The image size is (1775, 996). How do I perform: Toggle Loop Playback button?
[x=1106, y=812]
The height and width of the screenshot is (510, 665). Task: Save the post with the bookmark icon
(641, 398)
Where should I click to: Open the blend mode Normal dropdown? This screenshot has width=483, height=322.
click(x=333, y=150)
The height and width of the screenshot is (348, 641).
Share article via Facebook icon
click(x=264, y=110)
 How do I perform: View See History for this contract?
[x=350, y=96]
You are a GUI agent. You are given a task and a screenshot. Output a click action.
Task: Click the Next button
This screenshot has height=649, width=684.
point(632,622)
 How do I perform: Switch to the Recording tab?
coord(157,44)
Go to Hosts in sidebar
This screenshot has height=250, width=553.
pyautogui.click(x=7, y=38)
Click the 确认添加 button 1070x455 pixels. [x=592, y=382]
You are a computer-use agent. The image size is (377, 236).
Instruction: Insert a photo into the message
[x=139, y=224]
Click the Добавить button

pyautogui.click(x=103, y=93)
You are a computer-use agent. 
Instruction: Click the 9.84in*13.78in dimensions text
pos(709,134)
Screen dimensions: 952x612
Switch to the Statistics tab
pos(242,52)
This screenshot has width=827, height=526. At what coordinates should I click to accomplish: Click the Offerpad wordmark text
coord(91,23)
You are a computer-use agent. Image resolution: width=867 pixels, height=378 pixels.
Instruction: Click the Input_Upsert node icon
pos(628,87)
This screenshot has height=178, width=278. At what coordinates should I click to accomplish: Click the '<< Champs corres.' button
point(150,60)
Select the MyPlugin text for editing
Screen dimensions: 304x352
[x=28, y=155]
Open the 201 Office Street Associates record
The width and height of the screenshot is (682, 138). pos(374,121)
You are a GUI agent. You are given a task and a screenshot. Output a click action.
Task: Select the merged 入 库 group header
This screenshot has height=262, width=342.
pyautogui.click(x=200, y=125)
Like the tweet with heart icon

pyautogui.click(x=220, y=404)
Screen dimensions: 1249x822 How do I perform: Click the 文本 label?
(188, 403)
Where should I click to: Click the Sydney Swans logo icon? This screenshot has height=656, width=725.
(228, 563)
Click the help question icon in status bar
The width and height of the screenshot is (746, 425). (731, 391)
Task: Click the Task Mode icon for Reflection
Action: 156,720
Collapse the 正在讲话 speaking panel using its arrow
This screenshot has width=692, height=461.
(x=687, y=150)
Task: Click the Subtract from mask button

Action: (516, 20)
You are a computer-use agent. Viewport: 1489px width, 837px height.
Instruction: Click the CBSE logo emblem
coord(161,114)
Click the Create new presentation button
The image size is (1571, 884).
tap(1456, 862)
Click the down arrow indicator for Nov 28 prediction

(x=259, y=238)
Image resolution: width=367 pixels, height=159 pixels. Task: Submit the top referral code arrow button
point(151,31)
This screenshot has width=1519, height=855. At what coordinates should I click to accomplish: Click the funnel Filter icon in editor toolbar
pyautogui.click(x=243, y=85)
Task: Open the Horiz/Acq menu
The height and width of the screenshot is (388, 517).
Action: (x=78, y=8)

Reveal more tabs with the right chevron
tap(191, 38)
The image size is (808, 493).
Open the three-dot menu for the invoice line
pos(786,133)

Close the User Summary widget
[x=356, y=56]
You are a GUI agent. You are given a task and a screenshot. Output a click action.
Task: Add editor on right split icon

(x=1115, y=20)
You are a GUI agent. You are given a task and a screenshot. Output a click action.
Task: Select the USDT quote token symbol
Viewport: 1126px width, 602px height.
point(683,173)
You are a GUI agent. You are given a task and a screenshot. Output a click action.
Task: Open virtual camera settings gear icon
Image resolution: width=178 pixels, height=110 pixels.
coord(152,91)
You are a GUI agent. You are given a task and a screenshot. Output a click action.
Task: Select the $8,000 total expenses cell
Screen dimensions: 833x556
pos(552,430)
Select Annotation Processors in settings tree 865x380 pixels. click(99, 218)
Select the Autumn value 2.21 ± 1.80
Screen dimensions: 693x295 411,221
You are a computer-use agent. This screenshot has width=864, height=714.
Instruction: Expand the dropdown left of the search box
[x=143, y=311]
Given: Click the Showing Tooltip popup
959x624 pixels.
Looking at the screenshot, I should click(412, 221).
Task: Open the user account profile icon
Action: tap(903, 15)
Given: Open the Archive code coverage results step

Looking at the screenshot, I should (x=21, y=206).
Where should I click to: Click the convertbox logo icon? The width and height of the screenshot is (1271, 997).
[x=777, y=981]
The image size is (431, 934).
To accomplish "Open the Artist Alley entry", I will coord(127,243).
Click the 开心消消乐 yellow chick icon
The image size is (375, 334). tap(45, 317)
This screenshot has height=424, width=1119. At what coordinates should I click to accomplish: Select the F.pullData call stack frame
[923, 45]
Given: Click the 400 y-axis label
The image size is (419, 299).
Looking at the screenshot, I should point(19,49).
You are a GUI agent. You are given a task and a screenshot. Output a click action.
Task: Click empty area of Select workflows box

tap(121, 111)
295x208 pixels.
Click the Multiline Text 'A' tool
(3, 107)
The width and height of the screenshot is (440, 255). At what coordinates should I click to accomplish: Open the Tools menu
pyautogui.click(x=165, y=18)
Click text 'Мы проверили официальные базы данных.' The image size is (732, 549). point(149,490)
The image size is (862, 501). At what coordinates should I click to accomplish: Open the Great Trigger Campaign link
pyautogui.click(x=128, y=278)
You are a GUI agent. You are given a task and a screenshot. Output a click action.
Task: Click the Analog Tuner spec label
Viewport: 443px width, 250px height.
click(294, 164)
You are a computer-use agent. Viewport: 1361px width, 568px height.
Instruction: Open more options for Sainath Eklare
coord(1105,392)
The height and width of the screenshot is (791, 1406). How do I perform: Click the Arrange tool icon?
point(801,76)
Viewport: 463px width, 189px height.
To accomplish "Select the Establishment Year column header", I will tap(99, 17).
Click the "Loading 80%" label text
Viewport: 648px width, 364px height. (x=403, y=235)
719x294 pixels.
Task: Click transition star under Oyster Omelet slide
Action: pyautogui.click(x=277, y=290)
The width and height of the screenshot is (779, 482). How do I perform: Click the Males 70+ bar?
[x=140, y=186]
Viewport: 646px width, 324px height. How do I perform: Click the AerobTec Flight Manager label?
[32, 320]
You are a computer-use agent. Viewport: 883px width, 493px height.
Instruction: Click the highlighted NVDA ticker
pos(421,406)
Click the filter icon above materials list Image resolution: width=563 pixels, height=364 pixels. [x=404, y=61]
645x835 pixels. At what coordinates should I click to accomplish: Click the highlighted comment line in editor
===============
> STATED TASK:
Pull out every line above that contains the string "will" and copy each one in full. Case counts.

> SOLUTION:
To accomplish "Open the Artist Alley entry", I will coord(127,243).
To accomplish "Select the Establishment Year column header", I will tap(99, 17).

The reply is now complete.